**Task to complete**
Look through the records below for the line with "The width and height of the screenshot is (1568, 732).". Return that line and each one after it up to and including the line with "Select the Windows 11 tab", exactly.

Stored items:
↓↓↓
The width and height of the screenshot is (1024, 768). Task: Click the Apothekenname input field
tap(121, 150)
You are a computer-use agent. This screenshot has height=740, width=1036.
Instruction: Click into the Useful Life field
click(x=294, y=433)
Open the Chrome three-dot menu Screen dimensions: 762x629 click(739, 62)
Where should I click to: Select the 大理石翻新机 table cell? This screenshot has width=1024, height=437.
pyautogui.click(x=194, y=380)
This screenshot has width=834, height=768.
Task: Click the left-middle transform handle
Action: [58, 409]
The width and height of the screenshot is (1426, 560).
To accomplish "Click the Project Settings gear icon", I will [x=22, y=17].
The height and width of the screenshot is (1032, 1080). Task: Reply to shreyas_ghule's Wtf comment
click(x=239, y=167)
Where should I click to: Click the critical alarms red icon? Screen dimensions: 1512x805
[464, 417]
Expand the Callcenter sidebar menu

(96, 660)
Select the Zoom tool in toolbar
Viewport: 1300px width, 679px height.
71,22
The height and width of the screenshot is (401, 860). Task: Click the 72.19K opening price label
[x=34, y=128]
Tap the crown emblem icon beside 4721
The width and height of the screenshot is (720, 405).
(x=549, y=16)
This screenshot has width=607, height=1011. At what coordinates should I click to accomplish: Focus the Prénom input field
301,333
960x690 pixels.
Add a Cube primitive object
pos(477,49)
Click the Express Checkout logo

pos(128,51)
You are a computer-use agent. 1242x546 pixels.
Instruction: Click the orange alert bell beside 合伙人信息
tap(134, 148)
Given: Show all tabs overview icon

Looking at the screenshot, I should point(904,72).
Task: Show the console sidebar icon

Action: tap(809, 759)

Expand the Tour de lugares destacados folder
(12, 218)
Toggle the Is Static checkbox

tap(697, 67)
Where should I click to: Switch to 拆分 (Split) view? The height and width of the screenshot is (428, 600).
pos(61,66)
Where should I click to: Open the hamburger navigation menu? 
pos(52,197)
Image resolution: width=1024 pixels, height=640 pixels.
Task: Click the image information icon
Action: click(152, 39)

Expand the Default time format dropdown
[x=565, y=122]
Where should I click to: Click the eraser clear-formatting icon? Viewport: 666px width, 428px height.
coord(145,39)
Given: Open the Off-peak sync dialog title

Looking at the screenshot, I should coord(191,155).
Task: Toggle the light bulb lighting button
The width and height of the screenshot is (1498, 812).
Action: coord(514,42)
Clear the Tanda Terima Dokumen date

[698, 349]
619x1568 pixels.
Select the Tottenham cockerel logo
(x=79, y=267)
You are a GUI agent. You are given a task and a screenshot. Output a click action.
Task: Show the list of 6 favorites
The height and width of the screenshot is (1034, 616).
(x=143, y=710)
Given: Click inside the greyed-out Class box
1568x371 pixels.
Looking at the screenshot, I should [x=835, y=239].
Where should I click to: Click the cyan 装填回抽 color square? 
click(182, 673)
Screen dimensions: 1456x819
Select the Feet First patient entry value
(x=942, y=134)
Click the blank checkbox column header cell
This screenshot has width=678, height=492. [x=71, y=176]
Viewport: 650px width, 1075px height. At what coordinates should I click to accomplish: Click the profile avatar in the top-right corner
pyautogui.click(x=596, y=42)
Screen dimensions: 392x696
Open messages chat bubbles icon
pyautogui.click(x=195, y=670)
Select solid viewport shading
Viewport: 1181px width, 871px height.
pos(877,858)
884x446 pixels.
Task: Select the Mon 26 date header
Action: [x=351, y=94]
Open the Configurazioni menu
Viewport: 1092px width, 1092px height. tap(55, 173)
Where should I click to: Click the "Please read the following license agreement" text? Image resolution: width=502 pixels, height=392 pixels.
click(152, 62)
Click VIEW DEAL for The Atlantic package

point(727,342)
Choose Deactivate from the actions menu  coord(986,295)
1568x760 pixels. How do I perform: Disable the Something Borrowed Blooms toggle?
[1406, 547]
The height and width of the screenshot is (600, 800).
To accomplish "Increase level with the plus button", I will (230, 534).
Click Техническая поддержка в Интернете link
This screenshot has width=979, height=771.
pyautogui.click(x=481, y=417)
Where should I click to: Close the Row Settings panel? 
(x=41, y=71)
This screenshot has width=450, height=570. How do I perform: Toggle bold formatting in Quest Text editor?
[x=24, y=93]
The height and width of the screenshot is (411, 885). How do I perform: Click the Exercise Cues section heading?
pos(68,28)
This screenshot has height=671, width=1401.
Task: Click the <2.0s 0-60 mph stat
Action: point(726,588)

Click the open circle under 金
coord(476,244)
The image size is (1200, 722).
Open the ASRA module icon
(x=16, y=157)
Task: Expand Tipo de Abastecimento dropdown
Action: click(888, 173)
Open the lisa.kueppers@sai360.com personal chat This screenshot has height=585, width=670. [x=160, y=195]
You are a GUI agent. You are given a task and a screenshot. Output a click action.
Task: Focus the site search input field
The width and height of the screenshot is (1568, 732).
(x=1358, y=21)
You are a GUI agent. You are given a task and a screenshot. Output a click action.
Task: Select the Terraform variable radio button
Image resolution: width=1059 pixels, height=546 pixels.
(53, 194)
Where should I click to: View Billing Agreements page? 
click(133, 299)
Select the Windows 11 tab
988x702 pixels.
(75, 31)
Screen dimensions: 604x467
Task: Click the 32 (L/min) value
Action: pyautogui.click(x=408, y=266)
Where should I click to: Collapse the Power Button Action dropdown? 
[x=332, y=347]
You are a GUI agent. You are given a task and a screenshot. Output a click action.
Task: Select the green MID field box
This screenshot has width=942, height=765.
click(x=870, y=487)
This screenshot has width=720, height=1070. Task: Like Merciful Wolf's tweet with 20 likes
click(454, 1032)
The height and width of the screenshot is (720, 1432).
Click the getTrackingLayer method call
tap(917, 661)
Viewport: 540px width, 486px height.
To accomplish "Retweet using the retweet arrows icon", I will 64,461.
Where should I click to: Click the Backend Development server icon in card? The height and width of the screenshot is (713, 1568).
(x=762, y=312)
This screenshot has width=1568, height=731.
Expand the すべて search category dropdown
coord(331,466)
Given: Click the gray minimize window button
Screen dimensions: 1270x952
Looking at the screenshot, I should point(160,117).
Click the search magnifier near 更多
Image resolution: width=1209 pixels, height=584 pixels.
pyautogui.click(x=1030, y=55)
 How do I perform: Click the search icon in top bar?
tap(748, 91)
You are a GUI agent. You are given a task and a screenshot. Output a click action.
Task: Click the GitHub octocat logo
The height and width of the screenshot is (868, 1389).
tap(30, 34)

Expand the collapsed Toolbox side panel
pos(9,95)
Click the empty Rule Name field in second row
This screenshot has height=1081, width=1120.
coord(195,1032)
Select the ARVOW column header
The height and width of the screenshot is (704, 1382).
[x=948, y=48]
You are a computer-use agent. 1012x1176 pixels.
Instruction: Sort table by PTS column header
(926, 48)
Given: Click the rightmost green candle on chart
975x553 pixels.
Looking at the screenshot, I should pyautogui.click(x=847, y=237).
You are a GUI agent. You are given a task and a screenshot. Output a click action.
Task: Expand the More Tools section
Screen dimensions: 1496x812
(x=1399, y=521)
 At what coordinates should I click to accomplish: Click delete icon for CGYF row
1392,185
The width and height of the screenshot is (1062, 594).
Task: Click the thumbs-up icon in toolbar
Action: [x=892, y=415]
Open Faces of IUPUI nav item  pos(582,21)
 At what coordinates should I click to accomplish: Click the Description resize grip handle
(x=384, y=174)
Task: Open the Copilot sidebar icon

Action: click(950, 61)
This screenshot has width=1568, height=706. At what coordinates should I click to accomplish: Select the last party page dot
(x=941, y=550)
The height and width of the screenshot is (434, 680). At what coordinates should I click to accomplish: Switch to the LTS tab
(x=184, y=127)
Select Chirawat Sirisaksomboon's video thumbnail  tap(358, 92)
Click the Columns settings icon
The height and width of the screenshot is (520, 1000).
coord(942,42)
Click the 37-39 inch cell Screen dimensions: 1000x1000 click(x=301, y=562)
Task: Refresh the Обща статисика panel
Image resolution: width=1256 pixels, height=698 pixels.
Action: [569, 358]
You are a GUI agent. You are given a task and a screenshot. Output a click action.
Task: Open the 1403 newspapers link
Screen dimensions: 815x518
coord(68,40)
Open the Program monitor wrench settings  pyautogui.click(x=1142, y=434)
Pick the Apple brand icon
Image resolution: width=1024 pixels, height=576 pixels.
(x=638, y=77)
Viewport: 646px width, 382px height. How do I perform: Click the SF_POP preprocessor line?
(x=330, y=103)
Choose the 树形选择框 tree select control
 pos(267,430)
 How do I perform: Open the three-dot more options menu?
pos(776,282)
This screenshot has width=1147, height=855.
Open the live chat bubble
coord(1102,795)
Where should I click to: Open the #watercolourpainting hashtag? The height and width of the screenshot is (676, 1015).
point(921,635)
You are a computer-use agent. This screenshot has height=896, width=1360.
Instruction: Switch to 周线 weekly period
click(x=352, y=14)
↑↑↑
**Response**
The width and height of the screenshot is (1568, 732).
(x=1358, y=21)
You are a GUI agent. You are given a task and a screenshot. Output a click action.
Task: Select the Terraform variable radio button
Image resolution: width=1059 pixels, height=546 pixels.
(53, 194)
Where should I click to: View Billing Agreements page? 
click(133, 299)
Select the Windows 11 tab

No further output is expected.